Drafting a thorough policy accomplishes nothing if users can’t find it. Legal standards across frameworks require the policy to be conspicuous, meaning it cannot be buried in small print or hidden behind multiple clicks.
The standard approach is placing a clearly labeled “Privacy Policy” link in the footer of every page on your website. This lets visitors access the document at any point during their session. Mobile apps should house the link in the Settings or About section, and app store listings for both iOS and Android require a privacy policy URL before you can publish. Keep the link text straightforward: “Privacy Policy” works; creative labels like “Your Data” or “Legal Stuff” create ambiguity that regulators will notice.
Laws frequently require a privacy notice at the exact moment you ask for personal information. If your site has a sign-up form, email subscription box, or account creation page, a link to the relevant section of your privacy policy should appear right there.
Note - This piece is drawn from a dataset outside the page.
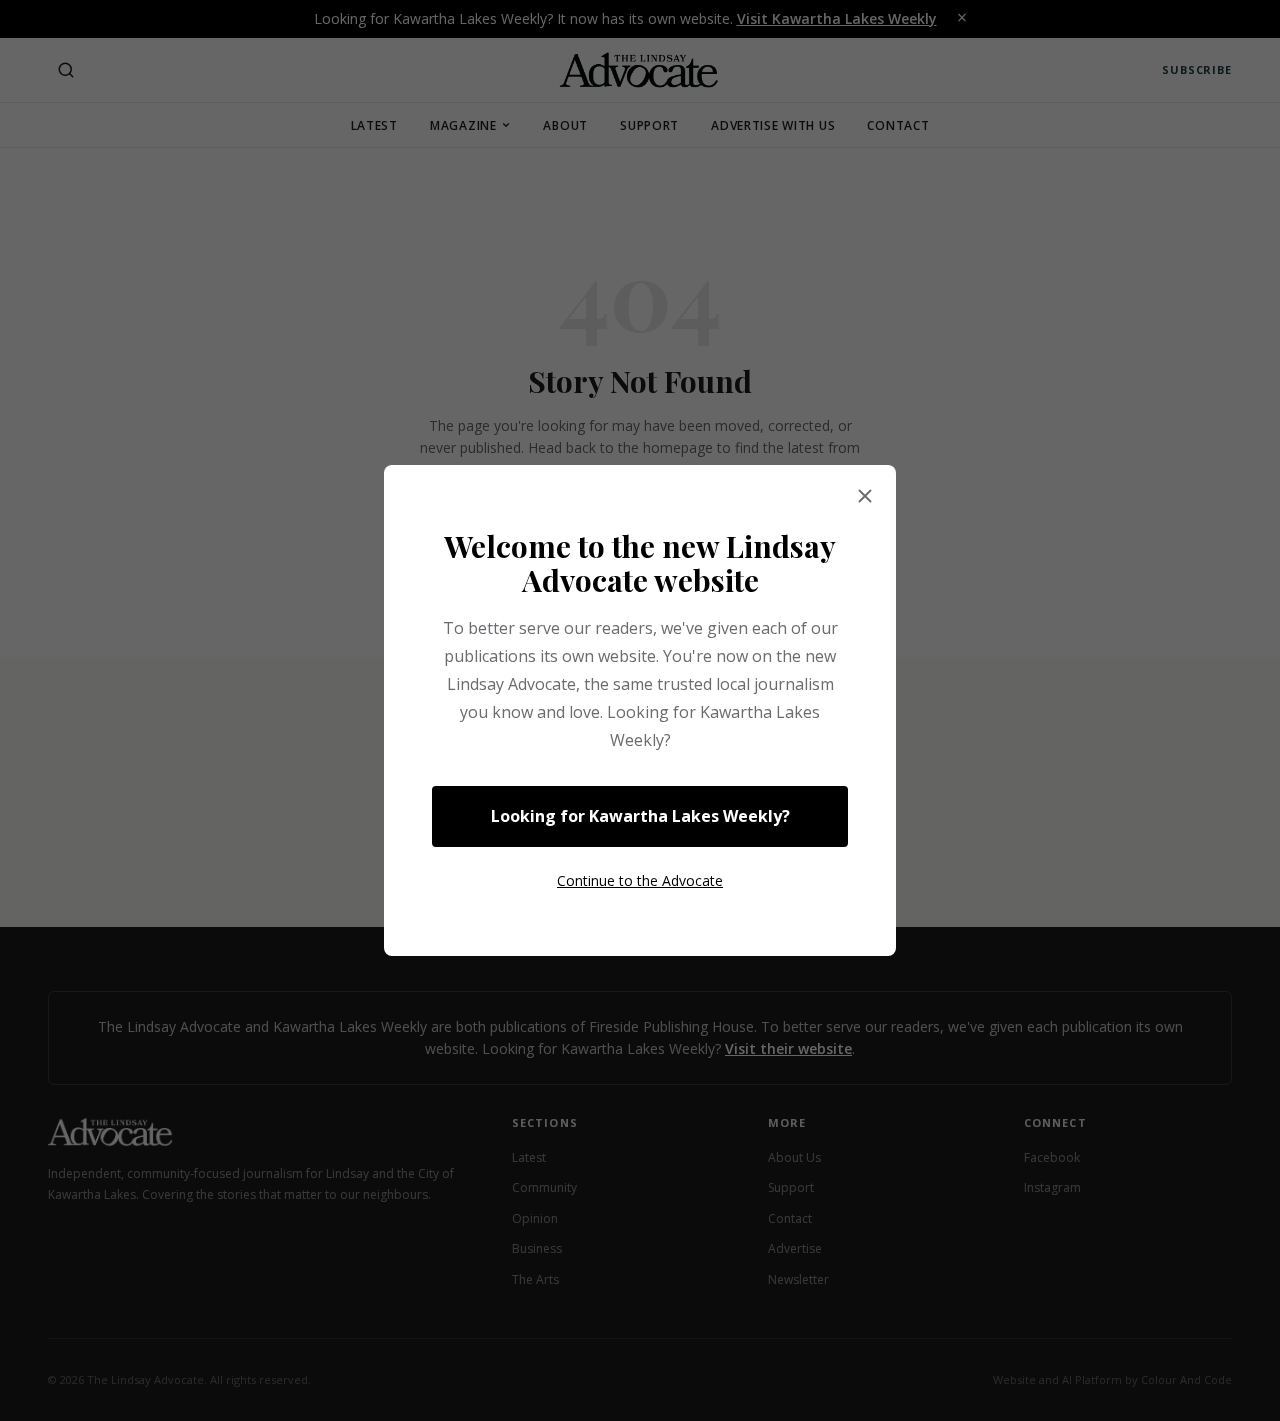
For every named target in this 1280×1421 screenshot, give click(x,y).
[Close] (865, 497)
The same applies at checkout: presenting the policy link before the final purchase button confirms the user had a fair opportunity to review your data practices. High contrast, readable font sizes, and clear labeling are all part of making the link genuinely conspicuous rather than technically present but practically invisible.
Your privacy policy should be accessible to users who rely on assistive technologies like screen readers. This means using proper heading structure, providing alt text for any images, and ensuring the page works with keyboard navigation. The Department of Justice has published rules under Title II of the Americans with Disabilities Act addressing web content accessibility for state and local government entities, and the broader expectation that commercial websites be accessible continues to grow.11ADA.gov. Fact Sheet: New Rule on the Accessibility of Web Content and Mobile Apps Provided by State and Local Governments Publishing your most important legal document in a format that a portion of your users physically cannot read undermines the transparency the policy is supposed to provide.
A privacy policy is not a draft-and-forget document. Every time your data practices change, your policy needs to change with them. Every revision should carry an updated “Last Modified” or “Effective Date” at the top so visitors can immediately see whether the document reflects current practices.
Routine updates, like rewording a section for clarity or adding a new analytics tool, usually just need to be reflected in the document with a fresh date. Material changes are different. A material change is any update that meaningfully affects how user data is collected, used, or shared. Introducing a new category of third-party data recipient, starting to sell data you previously only used internally, or beginning to collect a new type of sensitive information all qualify. When you make a material change, proactively notify existing users through a direct email or a prominent banner on your homepage. Relying on users to periodically re-read your policy on their own is not enough to satisfy most regulatory expectations, and courts have found privacy policies unenforceable when significant changes were made without adequate notice.
Technical teams should verify after every update that all policy links across your website, app, and checkout flow point to the correct current version. A broken link or an outdated cached version can turn a compliant document into a compliance gap overnight.